Haha! Well, here's what we know so far: 1) You can upload anything as an artifact. (it seems that way). 2) Generally, that means the file you upload is either binary blob (ie png) or text-based (ie JSON). If you upload a text-based file, Artifactory will still treat it as a binary - no content diffs, no content preview, just size in bytes, checksum, etc. 3) We tried uploading 2 different images that were named the same name and had the same extension to the same repo and what happened is that the 2nd upload simply overwrote the first upload (because they had the same name + extension). So it seems that there isn't any versioning underneath the surface, but that Artifactory simply versions artifacts using their names. It is end-user's responsibility to include the version in the file's (artifact) name for that to work properly. note: artifacts do have metadata associated with them so it might be possible to introduce a custom version field there and use it, but that at least doesn't seem to happen by default.
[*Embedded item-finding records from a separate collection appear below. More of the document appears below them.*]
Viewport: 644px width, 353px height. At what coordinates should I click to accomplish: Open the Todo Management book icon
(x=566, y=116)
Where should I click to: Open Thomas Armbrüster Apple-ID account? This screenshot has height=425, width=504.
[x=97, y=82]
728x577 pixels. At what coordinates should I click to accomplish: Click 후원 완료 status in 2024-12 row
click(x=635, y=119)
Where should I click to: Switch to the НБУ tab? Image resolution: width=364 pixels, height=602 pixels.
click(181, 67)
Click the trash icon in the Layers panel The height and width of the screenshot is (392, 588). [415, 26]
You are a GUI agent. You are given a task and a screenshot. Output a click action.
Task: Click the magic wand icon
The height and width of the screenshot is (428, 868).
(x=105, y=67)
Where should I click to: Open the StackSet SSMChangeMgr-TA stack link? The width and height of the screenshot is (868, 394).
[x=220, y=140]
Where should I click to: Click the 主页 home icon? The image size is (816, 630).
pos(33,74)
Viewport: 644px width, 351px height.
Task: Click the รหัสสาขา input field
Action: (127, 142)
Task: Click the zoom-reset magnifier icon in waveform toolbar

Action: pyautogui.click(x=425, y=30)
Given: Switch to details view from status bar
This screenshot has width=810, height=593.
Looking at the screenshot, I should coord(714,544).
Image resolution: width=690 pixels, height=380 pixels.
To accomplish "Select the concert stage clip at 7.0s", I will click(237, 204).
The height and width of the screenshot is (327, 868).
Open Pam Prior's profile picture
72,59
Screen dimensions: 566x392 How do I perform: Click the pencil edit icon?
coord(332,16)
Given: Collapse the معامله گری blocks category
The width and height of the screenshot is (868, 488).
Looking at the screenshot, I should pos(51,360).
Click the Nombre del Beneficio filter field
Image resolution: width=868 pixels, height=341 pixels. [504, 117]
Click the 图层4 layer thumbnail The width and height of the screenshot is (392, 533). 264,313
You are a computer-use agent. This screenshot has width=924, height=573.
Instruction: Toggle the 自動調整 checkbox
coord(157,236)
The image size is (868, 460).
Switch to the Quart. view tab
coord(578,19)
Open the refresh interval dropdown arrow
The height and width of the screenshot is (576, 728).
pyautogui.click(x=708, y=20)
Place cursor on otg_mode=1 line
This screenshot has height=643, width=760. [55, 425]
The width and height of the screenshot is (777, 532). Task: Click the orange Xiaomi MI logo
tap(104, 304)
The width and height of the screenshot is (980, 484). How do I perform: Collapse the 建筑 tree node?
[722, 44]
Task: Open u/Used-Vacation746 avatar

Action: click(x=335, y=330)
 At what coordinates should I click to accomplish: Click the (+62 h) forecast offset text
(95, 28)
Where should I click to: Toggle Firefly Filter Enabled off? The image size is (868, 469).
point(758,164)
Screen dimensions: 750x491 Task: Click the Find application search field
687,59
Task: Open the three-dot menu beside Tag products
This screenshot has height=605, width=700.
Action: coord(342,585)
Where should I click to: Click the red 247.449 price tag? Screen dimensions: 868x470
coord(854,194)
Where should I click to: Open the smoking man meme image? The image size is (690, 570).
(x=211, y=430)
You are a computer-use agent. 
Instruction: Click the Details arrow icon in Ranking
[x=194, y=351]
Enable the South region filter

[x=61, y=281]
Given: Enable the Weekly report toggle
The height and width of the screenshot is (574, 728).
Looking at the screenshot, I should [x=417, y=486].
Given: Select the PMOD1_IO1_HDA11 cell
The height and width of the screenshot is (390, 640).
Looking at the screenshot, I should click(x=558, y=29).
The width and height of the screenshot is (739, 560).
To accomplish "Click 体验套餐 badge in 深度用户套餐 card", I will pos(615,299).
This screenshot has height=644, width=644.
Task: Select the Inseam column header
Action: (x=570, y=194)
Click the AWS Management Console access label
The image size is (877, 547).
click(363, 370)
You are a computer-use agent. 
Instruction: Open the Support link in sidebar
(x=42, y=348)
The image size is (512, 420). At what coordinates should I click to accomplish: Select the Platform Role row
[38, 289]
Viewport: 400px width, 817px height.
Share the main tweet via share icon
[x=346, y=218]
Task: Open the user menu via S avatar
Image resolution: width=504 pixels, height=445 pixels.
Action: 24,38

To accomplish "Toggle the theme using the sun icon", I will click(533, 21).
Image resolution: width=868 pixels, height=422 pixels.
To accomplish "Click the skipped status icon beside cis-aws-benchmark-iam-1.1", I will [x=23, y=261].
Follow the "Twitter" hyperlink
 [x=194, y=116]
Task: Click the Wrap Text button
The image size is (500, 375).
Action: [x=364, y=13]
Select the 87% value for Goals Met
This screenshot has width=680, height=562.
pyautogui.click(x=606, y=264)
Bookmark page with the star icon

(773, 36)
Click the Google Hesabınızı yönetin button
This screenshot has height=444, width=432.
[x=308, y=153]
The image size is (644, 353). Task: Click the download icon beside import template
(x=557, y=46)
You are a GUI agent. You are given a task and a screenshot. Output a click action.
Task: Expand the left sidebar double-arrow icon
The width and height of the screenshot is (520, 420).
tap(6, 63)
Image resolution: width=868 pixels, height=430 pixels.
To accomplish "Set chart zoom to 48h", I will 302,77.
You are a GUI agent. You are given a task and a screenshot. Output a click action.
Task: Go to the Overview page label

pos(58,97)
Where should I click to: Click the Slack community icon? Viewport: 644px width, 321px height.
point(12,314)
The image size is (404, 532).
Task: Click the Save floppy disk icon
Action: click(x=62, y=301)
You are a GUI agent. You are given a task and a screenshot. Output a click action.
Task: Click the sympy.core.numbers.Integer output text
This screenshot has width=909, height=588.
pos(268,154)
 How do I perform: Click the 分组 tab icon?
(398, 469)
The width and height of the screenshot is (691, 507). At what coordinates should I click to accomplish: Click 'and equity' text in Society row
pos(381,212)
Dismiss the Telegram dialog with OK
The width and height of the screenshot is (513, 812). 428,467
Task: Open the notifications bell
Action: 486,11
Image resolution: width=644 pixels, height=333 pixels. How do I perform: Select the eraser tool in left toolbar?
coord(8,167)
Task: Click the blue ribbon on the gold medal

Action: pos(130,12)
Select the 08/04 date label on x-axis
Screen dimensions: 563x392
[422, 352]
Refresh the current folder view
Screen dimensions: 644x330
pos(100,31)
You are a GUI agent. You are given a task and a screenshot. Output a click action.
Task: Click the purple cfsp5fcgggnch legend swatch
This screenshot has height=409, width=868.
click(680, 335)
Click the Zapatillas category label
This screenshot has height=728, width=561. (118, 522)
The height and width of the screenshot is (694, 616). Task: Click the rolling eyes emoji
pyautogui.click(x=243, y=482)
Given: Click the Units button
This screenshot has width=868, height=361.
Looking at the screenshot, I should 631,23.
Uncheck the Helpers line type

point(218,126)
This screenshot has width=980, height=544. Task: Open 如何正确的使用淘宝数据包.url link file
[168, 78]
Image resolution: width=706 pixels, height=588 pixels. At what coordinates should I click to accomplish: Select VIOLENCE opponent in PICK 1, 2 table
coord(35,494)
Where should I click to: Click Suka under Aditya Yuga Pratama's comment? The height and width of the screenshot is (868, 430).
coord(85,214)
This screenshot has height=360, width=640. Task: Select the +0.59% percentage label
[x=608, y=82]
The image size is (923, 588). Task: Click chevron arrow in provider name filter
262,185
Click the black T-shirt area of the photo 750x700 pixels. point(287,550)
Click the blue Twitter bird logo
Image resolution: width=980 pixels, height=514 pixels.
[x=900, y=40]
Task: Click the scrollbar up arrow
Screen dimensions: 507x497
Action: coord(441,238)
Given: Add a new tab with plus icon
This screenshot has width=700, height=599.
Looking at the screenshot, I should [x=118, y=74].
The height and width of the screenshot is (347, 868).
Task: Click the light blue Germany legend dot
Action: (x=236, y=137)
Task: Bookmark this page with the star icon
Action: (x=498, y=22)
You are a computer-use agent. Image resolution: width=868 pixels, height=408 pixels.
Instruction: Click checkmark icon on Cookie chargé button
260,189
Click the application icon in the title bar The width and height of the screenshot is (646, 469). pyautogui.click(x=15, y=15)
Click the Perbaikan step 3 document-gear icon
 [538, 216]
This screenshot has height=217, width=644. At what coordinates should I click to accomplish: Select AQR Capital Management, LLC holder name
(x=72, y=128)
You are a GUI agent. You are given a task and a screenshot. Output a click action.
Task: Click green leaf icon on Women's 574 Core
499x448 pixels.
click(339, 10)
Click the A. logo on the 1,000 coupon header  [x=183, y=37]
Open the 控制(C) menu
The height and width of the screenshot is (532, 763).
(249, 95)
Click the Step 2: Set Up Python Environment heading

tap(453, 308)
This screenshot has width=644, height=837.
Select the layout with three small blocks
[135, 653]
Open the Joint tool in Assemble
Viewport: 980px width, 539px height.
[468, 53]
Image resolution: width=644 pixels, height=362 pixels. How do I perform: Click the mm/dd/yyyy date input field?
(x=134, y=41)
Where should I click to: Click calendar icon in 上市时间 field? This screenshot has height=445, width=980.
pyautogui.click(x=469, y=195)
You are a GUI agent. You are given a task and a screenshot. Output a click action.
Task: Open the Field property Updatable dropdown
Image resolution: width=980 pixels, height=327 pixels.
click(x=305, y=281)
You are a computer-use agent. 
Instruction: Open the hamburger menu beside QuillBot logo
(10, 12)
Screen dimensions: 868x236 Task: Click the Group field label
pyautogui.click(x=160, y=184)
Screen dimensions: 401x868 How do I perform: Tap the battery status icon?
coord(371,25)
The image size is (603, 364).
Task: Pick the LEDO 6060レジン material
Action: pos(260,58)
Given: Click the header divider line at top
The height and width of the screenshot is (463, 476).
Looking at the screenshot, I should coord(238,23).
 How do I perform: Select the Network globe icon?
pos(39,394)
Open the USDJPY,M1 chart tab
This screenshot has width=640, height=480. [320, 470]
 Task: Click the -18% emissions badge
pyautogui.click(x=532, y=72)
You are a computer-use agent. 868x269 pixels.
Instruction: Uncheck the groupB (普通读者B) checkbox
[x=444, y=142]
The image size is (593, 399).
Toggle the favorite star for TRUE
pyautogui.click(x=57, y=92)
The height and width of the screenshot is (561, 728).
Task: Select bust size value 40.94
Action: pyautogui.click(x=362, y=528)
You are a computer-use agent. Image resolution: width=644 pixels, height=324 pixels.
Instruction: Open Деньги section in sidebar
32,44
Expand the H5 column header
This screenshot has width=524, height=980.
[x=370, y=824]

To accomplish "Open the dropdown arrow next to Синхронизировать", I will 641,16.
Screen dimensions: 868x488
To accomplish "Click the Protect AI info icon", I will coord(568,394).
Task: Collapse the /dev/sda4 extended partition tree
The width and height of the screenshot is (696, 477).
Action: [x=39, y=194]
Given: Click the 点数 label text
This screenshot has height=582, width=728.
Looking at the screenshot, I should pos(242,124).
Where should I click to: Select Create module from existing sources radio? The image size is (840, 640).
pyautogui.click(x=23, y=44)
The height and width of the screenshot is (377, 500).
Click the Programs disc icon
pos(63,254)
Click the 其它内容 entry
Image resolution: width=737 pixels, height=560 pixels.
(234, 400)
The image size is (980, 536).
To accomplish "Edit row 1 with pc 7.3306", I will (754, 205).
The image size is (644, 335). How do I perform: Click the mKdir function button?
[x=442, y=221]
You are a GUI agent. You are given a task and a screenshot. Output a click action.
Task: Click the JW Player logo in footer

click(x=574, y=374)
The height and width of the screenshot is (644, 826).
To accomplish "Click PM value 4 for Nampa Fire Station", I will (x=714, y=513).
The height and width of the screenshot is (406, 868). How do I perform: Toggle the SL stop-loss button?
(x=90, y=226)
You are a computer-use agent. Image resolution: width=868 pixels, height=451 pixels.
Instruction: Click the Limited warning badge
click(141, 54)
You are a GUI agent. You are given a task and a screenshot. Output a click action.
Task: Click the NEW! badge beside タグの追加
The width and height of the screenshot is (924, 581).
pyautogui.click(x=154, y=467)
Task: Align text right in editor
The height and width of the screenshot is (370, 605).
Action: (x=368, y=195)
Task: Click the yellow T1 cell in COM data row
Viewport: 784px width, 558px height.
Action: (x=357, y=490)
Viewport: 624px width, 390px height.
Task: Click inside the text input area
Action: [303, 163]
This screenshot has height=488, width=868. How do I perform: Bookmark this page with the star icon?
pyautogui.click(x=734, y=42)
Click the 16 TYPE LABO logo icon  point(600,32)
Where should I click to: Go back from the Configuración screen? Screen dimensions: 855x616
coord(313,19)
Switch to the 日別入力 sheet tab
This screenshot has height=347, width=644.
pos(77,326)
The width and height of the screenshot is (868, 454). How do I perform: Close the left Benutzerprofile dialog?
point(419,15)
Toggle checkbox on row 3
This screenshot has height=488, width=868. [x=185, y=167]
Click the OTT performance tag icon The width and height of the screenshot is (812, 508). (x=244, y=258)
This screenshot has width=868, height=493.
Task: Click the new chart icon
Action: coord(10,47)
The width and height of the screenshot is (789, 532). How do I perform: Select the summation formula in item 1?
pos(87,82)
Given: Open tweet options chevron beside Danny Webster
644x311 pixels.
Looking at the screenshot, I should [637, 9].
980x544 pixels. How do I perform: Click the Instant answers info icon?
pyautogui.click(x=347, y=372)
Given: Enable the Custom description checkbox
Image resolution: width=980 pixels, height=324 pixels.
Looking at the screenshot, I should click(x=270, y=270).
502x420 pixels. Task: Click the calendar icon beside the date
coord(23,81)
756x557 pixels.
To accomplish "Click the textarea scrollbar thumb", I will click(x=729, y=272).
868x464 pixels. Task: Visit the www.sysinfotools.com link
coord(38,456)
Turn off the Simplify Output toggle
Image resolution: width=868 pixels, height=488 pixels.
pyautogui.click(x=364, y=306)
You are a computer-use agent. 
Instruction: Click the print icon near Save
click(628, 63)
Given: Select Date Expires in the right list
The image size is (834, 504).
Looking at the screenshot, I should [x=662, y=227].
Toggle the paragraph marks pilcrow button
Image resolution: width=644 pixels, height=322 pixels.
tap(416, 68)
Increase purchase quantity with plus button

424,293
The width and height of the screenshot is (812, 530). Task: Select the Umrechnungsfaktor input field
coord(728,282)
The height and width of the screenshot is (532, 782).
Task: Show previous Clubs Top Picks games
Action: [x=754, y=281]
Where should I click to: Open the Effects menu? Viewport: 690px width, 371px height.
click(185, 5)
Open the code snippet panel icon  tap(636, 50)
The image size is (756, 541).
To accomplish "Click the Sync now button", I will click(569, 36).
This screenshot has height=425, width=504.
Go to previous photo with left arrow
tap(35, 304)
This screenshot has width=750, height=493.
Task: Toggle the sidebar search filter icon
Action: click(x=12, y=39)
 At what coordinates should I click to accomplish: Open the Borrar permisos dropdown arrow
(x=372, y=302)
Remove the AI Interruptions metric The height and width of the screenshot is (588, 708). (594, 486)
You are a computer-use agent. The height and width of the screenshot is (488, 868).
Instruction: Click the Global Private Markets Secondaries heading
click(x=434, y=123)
So the answers to your questions (with our current knowledge) would be:

Is every version of a binary an Artifact?

Yes, but so long one actually uploads differently named binary files (artifact-v1.png, artifact-v2.png).

Is the package sans version an Artifact?

As soon as you upload something as an artifact, it "just works". Looking at dashboard there doesn't seem to be some implied version, but because the package you uploaded probably had a name, that seems enough so the answer would be yes here too.

P.S We'll continue looking into Artifacts and will update this thread with new findings (if any), just wanted to try to answer your questions as soon as possible!